Retype the entries from the line with "The height and width of the screenshot is (521, 843)." up to and including the line with "Action: [930, 95]", keeping every character the same.

··········

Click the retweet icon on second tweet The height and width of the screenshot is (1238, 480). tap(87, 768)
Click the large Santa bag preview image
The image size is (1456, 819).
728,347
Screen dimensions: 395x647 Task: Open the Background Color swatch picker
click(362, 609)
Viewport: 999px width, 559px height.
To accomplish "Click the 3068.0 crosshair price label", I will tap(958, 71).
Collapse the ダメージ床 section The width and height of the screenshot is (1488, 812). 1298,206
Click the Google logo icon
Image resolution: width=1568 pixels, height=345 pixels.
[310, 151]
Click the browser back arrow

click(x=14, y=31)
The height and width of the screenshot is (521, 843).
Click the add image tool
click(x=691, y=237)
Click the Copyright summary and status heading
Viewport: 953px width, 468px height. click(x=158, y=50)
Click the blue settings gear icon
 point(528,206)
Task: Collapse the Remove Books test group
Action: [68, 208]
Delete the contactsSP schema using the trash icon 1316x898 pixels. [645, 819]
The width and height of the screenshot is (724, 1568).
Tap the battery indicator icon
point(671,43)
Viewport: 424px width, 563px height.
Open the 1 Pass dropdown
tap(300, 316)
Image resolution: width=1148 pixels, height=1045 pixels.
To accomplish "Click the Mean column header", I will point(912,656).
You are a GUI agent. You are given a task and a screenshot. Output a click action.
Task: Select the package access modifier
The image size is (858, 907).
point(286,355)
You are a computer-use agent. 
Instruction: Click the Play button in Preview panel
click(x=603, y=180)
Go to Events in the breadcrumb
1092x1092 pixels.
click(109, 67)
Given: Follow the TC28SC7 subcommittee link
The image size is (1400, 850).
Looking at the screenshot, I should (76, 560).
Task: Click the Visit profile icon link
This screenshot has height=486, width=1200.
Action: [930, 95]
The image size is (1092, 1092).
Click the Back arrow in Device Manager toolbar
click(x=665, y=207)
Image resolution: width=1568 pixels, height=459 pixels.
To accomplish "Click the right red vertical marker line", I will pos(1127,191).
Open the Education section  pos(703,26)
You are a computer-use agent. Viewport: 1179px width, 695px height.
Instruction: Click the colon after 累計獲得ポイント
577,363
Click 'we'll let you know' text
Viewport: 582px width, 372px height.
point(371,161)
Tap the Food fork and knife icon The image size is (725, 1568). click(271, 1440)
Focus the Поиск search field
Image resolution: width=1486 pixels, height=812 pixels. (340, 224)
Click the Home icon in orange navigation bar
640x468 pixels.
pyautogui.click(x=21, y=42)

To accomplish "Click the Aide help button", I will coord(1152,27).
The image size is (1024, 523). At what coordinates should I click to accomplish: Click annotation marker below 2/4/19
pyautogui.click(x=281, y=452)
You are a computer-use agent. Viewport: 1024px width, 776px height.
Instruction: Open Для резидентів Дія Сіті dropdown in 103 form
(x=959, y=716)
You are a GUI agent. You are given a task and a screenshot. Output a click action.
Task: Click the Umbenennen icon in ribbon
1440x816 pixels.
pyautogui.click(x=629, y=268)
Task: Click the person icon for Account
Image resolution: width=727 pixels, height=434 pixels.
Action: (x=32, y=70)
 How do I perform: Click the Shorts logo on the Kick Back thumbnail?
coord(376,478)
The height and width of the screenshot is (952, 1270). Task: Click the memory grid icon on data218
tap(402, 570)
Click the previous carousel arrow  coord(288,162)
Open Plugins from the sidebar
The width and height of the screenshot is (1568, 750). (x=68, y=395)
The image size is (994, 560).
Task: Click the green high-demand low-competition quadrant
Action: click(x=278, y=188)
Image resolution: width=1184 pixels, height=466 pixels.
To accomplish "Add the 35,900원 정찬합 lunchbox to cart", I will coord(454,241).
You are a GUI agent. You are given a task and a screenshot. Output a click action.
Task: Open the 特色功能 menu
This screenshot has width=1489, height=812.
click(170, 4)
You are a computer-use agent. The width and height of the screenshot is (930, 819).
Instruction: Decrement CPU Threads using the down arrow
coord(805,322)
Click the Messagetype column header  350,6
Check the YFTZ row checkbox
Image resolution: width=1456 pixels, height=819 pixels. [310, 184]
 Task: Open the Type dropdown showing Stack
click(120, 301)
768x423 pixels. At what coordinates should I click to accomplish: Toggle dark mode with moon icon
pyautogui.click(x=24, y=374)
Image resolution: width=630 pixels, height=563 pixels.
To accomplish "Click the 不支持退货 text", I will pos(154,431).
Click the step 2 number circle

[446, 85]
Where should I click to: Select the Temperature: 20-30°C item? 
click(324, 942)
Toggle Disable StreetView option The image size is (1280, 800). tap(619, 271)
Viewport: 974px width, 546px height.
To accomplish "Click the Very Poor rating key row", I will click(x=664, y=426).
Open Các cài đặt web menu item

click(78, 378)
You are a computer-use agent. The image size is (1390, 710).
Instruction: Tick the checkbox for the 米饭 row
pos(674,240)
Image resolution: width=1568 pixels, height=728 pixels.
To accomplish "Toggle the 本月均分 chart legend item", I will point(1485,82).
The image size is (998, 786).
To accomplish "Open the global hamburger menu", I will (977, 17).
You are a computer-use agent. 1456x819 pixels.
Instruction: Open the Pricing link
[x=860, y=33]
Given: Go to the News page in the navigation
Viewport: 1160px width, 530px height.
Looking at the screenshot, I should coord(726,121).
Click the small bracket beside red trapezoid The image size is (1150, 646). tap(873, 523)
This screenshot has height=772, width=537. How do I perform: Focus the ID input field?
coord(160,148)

··········

__Response to this exercise__.
The height and width of the screenshot is (521, 843).
Click the add image tool
click(x=691, y=237)
Click the Copyright summary and status heading
Viewport: 953px width, 468px height. click(x=158, y=50)
Click the blue settings gear icon
 point(528,206)
Task: Collapse the Remove Books test group
Action: [68, 208]
Delete the contactsSP schema using the trash icon 1316x898 pixels. [645, 819]
The width and height of the screenshot is (724, 1568).
Tap the battery indicator icon
point(671,43)
Viewport: 424px width, 563px height.
Open the 1 Pass dropdown
tap(300, 316)
Image resolution: width=1148 pixels, height=1045 pixels.
To accomplish "Click the Mean column header", I will point(912,656).
You are a GUI agent. You are given a task and a screenshot. Output a click action.
Task: Select the package access modifier
The image size is (858, 907).
point(286,355)
You are a computer-use agent. 
Instruction: Click the Play button in Preview panel
click(x=603, y=180)
Go to Events in the breadcrumb
1092x1092 pixels.
click(109, 67)
Given: Follow the TC28SC7 subcommittee link
The image size is (1400, 850).
Looking at the screenshot, I should (76, 560).
Task: Click the Visit profile icon link
This screenshot has height=486, width=1200.
Action: [930, 95]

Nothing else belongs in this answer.